眩しいと目を瞑った、夏の日のことだ。

西日が射し込む部屋は昼間と変わらぬ明るさで、どんどん日の入りが遅くなるこの頃は時間感覚が狂ってくる。もう六時を回ったかと思えば一周回って既に短い針は7を指していた。

「今日の当番って名前ちゃんだっけ?」
「え"!?そ、そーでしたっけぇ?」

本部と違ってアットホームな此処、玉狛支部では揺ったりとした時間が流れていた。長時間滞在する人数が少ないと言うのもあるが各々が自分の家に居るのと大差ない事柄を好きにやりながら過ごしているというのが一番の理由だろう。勿論訓練などもするが、現時点でこの場にいるのは五歳児と眼鏡オタクというふわふわメンバーだけである。あと自分。

そんな中で突然振られた使命は今日の晩御飯だった。いっけね、そいうえば私だったわ。すっかり忘れていた事態から引き吊り気味の口元を読んでいた漫画本で隠す。もう一度言おう。もう既に7時なのだ。この時間まで忘れていたとは何作れば残りのメンバーが帰ってくるまでに作り上げられるだろうか。

「何故汗を流す」
「私にはレイジさん並のハイスペックを持ちあせていないから」
「名前ちゃん名前ちゃん、何も其処まで求めていないから」
「何処まで求めてるんですか!?」


そこでダン!と壊れんばかりの勢いで扉が開かれ、玉狛支部一のお転婆娘が帰ってきた。言い放たれた言葉は今の私にとって最高に救いの言葉でした。


「ねぇ!今日お祭りだって!屋台も出てたんだけど行っていいかしら!!?」
「わぁ!私行きたいな!」


視界の端でやれやれと肩を竦めるふわふわメンバーなど私は知らないからな。




ぞろぞろと浮き足立つ足並みを揃えて、人工的に作られた光の集落とごった返す人々の波と熱の中を歩いていた。その後帰ってきた、三雲くん空閑くん千佳ちゃんレイジさんとりまるくんも交え、夏の風物詩だと言わんばかりに着物なんかも取り出してちゃっかり着ている。

「ふむ、これが祭りか」
「空閑は祭り初めてなのか?」
「そんな暇はなかったからな」
「じゃあ今日は祭りデビューだ!」

「こっちさ来いや」と空閑の手を引けば慌てたように三雲くんがついて来た。「あまり遠くに行くなよ」と声を張り上げるレイジさんはちゃっかり千佳ちゃんの護衛任務についているようだった。陽太郎が栞にチョコバナナを買って貰っている光景を尻目に「はーい」と返事をしておいた。
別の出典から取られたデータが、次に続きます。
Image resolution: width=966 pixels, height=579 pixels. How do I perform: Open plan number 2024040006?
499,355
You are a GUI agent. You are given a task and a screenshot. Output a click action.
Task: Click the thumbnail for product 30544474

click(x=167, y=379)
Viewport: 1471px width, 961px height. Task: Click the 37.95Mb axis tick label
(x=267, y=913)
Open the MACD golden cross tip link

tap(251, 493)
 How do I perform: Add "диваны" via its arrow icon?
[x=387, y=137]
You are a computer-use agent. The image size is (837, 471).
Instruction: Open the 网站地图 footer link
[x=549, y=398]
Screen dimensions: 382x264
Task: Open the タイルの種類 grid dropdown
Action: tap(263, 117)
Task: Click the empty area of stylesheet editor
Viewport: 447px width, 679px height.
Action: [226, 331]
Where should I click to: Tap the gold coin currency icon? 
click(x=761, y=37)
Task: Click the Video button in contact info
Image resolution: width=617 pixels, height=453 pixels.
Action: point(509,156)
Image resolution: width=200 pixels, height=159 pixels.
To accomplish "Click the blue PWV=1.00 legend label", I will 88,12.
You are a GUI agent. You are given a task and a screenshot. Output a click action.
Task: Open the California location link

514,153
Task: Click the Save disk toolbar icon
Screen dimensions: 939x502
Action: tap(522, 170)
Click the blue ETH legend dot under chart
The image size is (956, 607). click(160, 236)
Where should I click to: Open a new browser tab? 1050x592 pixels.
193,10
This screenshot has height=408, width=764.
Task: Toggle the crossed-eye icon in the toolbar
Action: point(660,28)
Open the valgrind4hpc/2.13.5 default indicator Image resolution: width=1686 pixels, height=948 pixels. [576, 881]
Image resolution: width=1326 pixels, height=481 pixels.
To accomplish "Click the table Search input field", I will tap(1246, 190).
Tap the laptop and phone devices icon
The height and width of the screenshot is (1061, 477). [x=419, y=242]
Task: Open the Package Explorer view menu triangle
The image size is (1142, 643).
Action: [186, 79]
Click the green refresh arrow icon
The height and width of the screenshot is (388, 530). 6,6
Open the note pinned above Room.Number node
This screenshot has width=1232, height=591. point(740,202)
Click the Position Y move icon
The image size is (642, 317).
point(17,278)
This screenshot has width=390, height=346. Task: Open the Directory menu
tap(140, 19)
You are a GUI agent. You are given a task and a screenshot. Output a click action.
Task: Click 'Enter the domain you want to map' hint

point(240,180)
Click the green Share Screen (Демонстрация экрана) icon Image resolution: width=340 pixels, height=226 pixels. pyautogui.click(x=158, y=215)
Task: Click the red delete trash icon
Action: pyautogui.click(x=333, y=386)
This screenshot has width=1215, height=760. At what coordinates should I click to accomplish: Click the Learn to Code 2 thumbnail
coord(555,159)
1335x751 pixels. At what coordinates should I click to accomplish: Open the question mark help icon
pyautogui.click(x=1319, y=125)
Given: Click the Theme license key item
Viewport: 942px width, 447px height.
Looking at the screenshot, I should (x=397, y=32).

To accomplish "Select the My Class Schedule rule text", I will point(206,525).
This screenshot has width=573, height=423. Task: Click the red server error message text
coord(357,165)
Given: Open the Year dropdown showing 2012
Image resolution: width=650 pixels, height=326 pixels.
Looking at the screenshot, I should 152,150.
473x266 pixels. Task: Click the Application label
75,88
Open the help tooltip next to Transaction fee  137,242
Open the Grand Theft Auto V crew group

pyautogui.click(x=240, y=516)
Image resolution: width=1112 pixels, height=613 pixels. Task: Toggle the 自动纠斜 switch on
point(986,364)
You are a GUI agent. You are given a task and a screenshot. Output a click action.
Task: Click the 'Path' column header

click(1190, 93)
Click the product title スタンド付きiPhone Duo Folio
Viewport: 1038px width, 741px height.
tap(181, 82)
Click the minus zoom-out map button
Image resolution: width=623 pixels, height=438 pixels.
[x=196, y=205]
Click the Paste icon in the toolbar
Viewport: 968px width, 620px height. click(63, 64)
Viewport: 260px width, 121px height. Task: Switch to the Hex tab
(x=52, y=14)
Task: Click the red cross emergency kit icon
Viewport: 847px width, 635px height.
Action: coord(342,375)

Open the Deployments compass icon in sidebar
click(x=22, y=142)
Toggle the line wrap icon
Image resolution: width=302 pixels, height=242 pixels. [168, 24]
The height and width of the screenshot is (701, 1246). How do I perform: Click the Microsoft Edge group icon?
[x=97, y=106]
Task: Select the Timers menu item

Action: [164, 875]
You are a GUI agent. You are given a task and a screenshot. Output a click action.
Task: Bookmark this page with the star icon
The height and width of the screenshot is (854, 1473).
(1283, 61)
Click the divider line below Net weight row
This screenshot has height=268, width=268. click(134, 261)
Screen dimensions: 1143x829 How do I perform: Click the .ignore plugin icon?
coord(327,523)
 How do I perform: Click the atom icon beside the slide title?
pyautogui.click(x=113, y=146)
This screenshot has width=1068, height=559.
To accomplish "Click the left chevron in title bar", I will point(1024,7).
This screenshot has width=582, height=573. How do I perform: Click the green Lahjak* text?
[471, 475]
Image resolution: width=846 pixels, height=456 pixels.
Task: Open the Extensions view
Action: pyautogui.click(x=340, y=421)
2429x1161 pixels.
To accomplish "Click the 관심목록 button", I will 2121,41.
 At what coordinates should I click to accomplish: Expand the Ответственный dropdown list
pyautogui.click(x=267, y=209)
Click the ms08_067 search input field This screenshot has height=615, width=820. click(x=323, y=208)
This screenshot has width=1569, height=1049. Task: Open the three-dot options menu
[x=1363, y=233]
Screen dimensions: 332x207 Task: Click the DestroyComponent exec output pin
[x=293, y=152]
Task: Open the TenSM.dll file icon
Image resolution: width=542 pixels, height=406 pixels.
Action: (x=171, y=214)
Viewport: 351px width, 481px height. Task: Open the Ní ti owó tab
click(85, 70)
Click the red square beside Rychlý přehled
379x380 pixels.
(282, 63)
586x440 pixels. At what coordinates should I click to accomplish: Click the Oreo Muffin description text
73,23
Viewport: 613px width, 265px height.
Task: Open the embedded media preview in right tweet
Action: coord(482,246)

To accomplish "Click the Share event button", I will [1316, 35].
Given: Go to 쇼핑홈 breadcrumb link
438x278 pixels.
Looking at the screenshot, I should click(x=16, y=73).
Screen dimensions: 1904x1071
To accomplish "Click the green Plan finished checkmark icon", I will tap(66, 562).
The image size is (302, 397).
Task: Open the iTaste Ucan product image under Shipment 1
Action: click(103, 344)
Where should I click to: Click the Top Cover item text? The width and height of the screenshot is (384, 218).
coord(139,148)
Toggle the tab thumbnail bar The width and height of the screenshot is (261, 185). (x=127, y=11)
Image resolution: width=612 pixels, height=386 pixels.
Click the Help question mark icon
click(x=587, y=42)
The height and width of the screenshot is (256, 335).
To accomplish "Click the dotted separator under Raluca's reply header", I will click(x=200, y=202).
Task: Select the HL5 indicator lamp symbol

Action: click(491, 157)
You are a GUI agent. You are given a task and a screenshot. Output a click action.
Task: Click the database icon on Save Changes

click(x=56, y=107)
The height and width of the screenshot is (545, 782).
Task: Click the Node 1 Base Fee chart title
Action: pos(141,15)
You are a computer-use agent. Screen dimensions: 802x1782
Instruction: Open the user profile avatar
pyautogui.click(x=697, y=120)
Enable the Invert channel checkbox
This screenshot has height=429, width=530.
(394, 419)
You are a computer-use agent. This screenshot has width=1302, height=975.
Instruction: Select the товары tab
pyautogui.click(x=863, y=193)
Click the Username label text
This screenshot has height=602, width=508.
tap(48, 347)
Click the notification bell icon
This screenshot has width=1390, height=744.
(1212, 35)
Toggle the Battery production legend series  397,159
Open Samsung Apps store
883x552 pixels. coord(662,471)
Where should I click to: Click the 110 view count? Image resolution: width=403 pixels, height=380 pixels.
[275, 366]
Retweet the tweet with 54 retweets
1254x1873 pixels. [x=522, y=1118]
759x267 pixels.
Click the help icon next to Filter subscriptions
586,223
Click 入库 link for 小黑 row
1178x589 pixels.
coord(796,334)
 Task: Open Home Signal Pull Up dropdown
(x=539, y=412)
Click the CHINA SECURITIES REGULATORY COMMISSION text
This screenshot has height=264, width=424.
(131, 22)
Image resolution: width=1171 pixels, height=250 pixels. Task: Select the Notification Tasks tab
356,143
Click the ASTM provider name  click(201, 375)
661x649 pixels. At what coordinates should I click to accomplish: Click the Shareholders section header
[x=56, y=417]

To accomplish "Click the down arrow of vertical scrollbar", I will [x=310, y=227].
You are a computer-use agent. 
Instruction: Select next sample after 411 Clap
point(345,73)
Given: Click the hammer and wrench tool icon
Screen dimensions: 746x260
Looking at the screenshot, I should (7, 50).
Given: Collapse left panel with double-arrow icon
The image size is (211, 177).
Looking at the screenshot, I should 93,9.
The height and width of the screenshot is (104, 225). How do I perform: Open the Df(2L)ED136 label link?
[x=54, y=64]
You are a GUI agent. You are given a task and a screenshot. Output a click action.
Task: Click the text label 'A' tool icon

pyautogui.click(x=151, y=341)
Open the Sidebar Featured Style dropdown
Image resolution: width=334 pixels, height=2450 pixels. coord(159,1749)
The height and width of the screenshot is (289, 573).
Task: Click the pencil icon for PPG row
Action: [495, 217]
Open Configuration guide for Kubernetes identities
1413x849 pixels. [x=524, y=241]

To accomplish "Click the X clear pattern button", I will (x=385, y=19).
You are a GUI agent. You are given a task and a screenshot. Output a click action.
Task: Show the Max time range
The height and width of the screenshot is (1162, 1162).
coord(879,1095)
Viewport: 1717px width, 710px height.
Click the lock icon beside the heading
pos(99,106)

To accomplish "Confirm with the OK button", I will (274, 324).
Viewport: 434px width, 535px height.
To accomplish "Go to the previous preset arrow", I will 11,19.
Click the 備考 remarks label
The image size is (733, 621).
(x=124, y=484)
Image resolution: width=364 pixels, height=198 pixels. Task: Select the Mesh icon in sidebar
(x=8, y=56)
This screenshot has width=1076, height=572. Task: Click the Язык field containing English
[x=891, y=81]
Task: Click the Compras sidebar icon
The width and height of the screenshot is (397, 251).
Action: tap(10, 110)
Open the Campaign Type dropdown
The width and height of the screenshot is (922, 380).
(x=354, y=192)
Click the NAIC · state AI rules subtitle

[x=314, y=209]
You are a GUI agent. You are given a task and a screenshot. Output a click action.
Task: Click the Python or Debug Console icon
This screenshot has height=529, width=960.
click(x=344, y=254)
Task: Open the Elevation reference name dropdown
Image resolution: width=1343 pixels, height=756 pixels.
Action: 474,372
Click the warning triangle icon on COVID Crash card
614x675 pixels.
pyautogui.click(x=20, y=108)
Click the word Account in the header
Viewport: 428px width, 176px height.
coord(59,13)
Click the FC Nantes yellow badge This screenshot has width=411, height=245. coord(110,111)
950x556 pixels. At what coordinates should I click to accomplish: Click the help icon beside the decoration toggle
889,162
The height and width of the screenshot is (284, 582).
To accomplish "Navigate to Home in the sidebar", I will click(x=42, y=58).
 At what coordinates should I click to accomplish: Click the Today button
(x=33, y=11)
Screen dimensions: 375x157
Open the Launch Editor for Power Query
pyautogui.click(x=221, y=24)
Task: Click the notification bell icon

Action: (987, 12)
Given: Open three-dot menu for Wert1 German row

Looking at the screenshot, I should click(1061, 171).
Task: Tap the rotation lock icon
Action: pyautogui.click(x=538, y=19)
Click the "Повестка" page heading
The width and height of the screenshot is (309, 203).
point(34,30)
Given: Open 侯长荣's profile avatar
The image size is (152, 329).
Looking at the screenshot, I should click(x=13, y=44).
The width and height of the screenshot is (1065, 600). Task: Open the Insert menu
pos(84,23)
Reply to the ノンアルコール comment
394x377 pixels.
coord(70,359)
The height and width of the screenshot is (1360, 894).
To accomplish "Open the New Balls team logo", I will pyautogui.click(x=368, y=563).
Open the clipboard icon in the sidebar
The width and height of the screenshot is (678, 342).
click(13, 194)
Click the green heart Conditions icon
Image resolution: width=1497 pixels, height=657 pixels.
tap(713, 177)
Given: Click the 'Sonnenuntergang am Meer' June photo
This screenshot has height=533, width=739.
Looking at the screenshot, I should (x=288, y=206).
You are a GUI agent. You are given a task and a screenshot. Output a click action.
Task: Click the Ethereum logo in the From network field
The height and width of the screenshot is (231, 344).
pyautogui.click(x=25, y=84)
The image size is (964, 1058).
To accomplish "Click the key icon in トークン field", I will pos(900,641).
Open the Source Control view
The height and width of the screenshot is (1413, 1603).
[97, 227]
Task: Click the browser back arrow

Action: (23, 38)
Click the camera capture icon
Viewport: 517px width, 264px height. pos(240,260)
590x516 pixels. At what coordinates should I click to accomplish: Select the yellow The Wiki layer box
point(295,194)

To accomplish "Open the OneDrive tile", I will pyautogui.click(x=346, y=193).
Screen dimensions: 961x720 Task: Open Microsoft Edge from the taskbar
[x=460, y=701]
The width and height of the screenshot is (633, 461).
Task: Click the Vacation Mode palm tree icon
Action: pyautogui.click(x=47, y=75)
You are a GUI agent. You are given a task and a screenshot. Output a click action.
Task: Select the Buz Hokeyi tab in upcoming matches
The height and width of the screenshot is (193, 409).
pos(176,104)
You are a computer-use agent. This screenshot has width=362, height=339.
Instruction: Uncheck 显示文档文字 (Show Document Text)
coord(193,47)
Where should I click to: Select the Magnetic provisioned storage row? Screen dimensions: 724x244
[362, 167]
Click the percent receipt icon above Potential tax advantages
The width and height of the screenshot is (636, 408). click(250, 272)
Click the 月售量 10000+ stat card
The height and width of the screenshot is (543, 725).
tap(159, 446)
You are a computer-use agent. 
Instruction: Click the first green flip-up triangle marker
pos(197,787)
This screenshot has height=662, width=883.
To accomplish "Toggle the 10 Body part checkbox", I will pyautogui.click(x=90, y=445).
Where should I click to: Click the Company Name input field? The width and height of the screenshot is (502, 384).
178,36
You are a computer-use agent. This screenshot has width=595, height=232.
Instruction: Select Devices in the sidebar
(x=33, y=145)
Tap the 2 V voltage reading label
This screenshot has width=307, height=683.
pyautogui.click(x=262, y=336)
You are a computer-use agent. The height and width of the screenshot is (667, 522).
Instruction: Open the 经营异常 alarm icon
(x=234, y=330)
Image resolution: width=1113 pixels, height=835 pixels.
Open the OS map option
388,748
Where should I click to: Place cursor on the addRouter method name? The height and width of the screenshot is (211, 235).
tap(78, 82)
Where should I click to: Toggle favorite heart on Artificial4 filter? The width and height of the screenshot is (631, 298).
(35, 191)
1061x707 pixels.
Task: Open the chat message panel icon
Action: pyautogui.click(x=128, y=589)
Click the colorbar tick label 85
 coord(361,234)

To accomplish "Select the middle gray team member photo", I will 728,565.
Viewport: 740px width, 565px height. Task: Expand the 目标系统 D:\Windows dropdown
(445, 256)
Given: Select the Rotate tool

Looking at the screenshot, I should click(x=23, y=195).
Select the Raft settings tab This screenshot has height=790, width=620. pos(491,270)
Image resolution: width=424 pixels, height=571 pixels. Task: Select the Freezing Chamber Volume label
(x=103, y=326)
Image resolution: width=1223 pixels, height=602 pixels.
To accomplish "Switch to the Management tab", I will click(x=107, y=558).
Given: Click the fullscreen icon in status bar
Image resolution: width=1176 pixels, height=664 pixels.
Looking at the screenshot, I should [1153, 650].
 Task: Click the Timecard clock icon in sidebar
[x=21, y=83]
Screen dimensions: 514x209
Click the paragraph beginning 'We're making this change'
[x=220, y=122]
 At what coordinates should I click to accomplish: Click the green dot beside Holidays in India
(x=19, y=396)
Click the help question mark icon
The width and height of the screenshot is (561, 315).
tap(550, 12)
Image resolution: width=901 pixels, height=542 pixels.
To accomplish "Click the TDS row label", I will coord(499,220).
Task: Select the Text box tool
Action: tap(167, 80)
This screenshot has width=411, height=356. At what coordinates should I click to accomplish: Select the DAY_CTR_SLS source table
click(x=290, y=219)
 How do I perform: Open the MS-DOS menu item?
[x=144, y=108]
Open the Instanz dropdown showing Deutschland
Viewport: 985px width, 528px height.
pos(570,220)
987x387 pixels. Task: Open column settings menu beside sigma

「祭りといったらたこ焼きに焼きそばだろ?あ、射的もいいな、後は金魚掬いに、空閑くんやってみる?」
「色々あるんだな」

つらつらと目に入る屋台や定番を挙げていく。指を折りながら挙げていく食べ物の匂いが腹の虫を鳴らすも周りの喧騒に掻き消されていった。が、隣の二人には聞こえていたらしく。ぐーーと盛大に鳴った数秒後に「たこ焼きでいいですか」とできる後輩くんがごほんと一つ咳払いしをして離れていってしまった。

「三雲くんイイコだな」
「オサムは面倒見がいいからな」
「年上として情けない」
「そう気にするな」
「おうよ」

漂うは美味しそうな匂いだけではなく、祭り特有の空気だ。星一つ見えない闇夜だというのに其処だけがキラキラと光る、日常の一部からかけ放たれた浮世絵のような不思議。


ごった返す人の波から離れて、三雲くんが買ってきてくれたたこ焼きを頬張る。あつあつで美味しい味が口内に広がる。「今度はお姉さんが買ってきてあげるよ何が言い?」なんておどけて聞けば「いえそんな」と謙虚な三雲くんと「では隊長我輩は」なんてノリに乗ってくれる空閑くんと談笑する。途中とりまるくんとも合流したり、他のボーダー隊員とも遭遇したりと時間が流れる。


揺ったり、揺ったりと。



「また来たいな」


ふと溢された、白い君の呟きは誰の元にも点されず、闇の中に消えていく。深くなった闇の世界に光が瞬いた。


太陽は上っていない。上ったのは一瞬の花だった。